SLiMSuite REST Server


Links
REST Home
EdwardsLab Homepage
EdwardsLab Blog
SLiMSuite Blog
SLiMSuite
Webservers
REST Pages
REST Status
REST Help
REST Tools
REST Alias Data
REST API
REST News
REST Sitemap

rje_blast V2.22.2

BLAST+ Control Module

Module: rje_blast
Description: BLAST+ Control Module
Version: 2.22.2
Last Edit: 14/05/18

Copyright © 2013 Richard J. Edwards - See source code for GNU License Notice


Imported modules: rje rje_blast_V1 rje_db rje_obj rje_seq rje_seqlist rje_sequence rje_zen rje_dismatrix_V2


See SLiMSuite Blog for further documentation. See rje for general commands.

Function

This is an updated BLAST module to utilise the improved BLAST+ library rather than the old Legacy BLAST. During the upgrade, other improvements are also being made to the module organisation in line with more recent tools in the SeqSuite package. In particular, BLAST Search, Hit and PWAln objects are being replaced by rje_Database tables and entries. This will allow greater flexibility in summary outputs for future. GABLAM statistics will also be entered directly into a Database table. To minimise memory requirements, these tables can be cleared as each BLAST result is read in if the data is not needed. This revised structure will also enable reading of tabular results from other searches as required in future.
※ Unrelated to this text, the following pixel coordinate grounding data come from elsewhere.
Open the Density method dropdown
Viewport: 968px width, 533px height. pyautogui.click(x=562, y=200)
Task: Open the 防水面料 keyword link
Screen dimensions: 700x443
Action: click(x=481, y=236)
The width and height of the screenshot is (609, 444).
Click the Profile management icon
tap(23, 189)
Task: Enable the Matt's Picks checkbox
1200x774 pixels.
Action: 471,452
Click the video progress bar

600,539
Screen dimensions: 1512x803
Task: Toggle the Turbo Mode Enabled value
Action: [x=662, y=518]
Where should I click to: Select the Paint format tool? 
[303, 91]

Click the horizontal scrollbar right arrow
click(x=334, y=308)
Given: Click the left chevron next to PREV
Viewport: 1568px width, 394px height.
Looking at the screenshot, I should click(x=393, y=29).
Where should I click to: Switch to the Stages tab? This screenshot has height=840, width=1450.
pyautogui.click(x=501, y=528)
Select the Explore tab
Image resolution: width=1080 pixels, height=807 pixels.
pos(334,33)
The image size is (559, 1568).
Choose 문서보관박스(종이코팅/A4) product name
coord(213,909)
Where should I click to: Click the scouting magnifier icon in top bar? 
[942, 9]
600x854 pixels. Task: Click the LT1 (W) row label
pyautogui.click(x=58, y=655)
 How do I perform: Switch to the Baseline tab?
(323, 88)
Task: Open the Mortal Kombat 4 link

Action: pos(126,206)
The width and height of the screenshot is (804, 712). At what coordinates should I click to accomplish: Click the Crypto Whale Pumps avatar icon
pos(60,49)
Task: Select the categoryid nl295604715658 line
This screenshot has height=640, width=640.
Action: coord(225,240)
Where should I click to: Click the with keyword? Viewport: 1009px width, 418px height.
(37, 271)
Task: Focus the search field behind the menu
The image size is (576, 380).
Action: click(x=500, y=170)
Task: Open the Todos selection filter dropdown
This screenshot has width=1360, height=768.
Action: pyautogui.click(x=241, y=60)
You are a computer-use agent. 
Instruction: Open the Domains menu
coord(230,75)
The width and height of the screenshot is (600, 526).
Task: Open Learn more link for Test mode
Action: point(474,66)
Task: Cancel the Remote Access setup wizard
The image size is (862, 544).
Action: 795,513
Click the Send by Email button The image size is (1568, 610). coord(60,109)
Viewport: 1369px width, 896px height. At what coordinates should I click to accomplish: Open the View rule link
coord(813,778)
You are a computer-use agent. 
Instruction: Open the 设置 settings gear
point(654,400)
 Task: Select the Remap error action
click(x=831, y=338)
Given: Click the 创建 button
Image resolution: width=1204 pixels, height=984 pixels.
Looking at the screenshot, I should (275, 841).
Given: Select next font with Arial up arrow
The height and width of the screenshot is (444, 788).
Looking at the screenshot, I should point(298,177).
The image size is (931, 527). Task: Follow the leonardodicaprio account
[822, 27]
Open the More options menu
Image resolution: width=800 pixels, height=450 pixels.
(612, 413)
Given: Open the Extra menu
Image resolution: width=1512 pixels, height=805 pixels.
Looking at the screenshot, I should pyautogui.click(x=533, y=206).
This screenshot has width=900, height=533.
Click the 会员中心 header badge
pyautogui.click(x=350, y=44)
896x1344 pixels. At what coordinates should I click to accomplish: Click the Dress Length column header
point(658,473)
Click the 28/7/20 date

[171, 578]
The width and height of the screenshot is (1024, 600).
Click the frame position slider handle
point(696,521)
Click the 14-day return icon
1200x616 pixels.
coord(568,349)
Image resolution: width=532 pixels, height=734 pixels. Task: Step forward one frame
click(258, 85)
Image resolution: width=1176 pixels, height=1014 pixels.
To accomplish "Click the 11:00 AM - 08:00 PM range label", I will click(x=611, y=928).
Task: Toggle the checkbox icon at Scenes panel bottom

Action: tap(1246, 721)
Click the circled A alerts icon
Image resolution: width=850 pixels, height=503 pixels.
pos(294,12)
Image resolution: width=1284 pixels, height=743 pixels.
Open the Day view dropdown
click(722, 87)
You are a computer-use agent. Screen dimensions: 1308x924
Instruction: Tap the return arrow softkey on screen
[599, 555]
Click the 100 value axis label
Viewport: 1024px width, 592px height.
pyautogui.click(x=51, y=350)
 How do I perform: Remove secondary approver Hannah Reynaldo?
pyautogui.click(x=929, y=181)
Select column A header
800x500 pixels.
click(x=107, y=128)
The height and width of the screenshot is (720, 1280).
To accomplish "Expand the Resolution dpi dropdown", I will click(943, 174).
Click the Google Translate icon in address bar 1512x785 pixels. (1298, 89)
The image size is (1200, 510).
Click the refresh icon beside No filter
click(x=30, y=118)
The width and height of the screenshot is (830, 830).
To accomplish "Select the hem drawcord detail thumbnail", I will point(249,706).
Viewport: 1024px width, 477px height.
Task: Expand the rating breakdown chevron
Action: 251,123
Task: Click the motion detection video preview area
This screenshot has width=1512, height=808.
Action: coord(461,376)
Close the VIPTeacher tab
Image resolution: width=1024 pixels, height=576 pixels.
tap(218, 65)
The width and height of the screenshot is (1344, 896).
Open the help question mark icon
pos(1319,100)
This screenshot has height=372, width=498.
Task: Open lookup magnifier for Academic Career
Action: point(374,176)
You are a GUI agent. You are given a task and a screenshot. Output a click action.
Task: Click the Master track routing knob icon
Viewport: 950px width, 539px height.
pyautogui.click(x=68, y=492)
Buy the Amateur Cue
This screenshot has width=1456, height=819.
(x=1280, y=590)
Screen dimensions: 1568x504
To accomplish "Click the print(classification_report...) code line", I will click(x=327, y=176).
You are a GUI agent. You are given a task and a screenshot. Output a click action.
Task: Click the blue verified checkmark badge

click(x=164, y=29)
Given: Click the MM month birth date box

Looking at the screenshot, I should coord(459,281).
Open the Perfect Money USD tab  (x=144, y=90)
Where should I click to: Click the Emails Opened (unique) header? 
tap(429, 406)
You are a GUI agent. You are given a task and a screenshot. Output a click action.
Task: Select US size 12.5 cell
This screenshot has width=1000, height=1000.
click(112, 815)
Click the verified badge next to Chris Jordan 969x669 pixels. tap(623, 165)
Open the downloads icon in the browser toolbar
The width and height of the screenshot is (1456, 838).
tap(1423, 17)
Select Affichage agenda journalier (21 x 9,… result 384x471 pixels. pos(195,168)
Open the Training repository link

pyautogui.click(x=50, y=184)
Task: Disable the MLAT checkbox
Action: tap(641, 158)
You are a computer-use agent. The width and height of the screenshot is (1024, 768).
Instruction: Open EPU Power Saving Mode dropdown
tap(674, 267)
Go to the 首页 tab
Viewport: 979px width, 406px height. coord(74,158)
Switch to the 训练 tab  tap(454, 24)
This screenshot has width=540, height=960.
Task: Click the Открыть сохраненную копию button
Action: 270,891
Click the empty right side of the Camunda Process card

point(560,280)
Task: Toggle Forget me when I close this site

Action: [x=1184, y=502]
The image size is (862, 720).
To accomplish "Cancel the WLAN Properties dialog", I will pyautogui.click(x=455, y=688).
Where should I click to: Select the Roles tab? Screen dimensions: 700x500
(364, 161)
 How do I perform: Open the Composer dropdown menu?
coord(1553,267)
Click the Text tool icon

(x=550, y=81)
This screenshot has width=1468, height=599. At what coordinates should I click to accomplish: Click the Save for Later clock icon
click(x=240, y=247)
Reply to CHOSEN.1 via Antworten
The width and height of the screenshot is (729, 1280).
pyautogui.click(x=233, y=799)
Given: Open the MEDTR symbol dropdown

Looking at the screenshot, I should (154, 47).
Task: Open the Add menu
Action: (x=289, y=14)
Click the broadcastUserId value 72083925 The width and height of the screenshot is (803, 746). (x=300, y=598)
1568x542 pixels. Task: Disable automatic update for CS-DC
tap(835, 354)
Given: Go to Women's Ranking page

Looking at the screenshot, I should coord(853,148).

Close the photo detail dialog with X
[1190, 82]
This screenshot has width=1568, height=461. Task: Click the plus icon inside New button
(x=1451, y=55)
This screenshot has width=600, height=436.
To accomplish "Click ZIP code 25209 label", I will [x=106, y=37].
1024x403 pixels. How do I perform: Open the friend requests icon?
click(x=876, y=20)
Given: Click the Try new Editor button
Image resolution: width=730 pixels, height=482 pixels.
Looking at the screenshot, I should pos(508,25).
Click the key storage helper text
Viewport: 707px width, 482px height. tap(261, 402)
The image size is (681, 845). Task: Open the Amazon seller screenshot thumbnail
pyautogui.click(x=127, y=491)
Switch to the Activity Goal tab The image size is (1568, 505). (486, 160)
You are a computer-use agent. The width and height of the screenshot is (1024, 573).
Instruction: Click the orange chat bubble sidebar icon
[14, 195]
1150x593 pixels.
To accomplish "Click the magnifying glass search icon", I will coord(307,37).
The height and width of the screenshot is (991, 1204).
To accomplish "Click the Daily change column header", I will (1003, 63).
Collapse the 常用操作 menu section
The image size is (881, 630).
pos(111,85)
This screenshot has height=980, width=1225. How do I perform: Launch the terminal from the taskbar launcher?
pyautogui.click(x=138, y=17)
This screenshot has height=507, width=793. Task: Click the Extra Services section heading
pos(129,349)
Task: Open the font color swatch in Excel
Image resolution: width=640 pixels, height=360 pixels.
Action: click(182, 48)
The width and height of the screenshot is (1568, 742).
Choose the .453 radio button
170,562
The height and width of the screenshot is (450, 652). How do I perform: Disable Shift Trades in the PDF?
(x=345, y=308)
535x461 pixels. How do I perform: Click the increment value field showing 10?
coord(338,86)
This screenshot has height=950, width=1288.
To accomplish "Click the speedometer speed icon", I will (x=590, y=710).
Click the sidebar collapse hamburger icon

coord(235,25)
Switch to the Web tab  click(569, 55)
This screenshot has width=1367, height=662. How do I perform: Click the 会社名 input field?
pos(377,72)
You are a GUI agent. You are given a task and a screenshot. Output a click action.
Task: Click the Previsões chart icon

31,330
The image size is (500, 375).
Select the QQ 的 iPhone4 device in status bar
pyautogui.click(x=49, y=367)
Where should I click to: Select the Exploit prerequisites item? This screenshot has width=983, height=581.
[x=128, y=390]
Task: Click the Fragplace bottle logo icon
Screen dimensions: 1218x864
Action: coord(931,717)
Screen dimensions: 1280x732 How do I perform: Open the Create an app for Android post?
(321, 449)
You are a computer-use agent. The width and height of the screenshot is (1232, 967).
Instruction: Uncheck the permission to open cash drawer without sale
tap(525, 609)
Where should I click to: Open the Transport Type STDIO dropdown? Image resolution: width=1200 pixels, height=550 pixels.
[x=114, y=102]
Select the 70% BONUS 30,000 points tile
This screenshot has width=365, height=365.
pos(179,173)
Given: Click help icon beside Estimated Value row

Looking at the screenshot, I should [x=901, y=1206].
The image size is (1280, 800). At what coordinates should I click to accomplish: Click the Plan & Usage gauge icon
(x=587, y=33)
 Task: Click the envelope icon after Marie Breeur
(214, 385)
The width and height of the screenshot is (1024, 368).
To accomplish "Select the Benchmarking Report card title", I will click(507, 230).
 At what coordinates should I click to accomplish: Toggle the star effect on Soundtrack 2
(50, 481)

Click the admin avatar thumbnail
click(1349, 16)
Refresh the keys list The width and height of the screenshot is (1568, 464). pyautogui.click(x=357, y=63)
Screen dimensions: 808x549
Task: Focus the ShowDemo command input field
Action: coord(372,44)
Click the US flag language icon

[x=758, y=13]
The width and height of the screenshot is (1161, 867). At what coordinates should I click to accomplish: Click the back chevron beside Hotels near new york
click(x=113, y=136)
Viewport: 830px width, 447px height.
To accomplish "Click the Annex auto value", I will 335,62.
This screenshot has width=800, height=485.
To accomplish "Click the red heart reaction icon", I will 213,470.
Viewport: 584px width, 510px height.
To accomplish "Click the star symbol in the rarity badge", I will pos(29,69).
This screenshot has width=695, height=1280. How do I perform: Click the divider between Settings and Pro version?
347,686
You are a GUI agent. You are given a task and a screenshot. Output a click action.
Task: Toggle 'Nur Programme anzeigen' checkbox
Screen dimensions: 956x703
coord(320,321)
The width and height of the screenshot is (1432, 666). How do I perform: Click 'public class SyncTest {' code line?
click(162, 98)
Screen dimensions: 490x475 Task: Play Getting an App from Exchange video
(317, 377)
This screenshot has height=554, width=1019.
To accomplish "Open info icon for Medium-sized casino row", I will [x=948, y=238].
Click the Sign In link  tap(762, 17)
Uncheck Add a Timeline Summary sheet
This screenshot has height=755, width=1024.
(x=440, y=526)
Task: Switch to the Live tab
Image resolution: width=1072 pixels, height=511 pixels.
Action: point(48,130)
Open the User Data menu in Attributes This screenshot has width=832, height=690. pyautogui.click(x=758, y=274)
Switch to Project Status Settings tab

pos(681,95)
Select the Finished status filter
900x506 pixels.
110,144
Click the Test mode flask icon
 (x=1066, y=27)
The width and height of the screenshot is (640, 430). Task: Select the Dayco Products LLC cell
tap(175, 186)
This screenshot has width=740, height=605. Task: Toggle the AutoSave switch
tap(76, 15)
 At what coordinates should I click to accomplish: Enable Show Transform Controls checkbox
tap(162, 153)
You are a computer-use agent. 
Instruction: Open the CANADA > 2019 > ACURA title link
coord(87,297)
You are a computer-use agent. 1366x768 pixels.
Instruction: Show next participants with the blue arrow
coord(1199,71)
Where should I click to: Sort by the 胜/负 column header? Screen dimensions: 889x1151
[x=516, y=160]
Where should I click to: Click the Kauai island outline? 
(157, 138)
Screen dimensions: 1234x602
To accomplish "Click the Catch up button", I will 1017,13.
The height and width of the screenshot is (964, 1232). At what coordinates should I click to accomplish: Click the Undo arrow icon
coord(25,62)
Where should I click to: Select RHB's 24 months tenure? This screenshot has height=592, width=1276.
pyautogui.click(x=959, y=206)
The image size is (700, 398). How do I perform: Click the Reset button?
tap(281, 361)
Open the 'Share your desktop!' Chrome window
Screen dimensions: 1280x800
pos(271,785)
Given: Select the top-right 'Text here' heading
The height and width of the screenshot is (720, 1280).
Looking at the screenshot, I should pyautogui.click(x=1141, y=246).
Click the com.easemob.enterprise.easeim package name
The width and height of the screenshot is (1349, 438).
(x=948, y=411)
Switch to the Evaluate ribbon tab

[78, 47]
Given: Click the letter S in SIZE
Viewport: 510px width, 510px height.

In Version 2.0, the old BLAST options are included but these will be upgraded to newer BLAST+ options. To run the old version, use [BLASTRun.run(oldblast=True]{cmd:BLASTRun.run(oldblast}).

Commandline

## Search Options ##
blastprog=X : BLAST program to use. blastp=X also recognised. (BLAST -p X) [blastp]
blasttask=X : Flavour of blast to use (BLAST -task X) (NOTE: blastn default is megablast) [blast+ default]
blasti=FILE : Input file (BLAST -i FILE) [None]
blastd=FILE : BLAST database (BLAST -d FILE) [None]
formatdb=T/F : Whether to (re)format BLAST database [False]
blaste=X : E-Value cut-off for BLAST searches (BLAST -e X) [1e-4]
blastv=X : Number of one-line hits per query (BLAST -v X) [500]
blastb=X : Number of hit alignments per query (BLAST -b X) [500]
tophits=X : Sets max number of BLAST hits returned (blastb and blastv) [500]
blastf=T/F : Complexity Filter (BLAST -F X) [True]
blastcf=T/F : Use BLAST Composition-based statistics (BLAST -C X) [False]
blastg=T/F : Gapped BLAST (BLAST -g X) [True]
softmask=T/F : Whether to use soft masking for searches [True]
blastopt=FILE : File containing raw BLAST options (applied after all others) []
## Standalone Run Options ##
savelocal=LIST : Whether to generate extra output for the local BLAST hits table (GFF3/SAM/TDT/TDTSEQ) []
reftype=X : Whether to map SAM/GFF3 hits onto the Qry, Hit, Both or Combined [Hit]
qassemblefas=T/F: Special mode for running with outfmt=4 and then converting to fasta file [False]
qcomplete=T/F : Whether the query sequence should be full-length in qassemblefas output [False]
qconsensus=X : Whether to convert QAssemble alignments to consensus sequences (None/Hit/Full) [None]
qfasdir=PATH : Output directory for QAssemble alignments [./QFAS/]
## GABLAM Parameters ##
gablamfrag=X : Length of gaps between mapped residue for fragmenting local hits [100]
fragmerge=X : Max Length of gaps between fragmented local hits to merge [0]
localcut=X : Cut-off length for local alignments contributing to global GABLAM stats) [0]
localidcut=PERC : Cut-off local %identity for local alignments contributing to global GABLAM stats [0.0]
qassemble=T/F : Whether to fully assemble query stats from all hits [False]
selfsum=T/F : Whether to also include self hits in qassemble output [False] * qassemble must also be T *

## Output options ##
blasto=FILE : Output file (BLAST -o FILE) [*.blast]
restab=LIST : Whether to output summary results tables (Run/Search/Hit/Local/GABLAM) [Search,Hit]
runfield=T/F : Whether to include Run Field in summary tables. (Useful if appending.) [False]
## System Parameters ##
blastpath=PATH : Path to BLAST programs ['']
blast+path=PATH : Path to BLAST+ programs (will use blastpath if not given) ['']
legacy=T/F : Whether to run in "legacy" mode using old BLAST commands etc. (Currently uses BLAST) [False]
oldblast=T/F : Whether to run with old BLAST programs rather than new BLAST+ ones [False]
blasta=X : Number of processors to use (BLAST -a X) [1]
blastforce=T/F : Whether to force regeneration of new BLAST results if already existing [False]
ignoredate=T/F : Ignore date stamps when deciding whether to regenerate files [False]
blastgz=T/F : Whether to gzip (and gunzip) BLAST results files if keeping (not Windows) [False]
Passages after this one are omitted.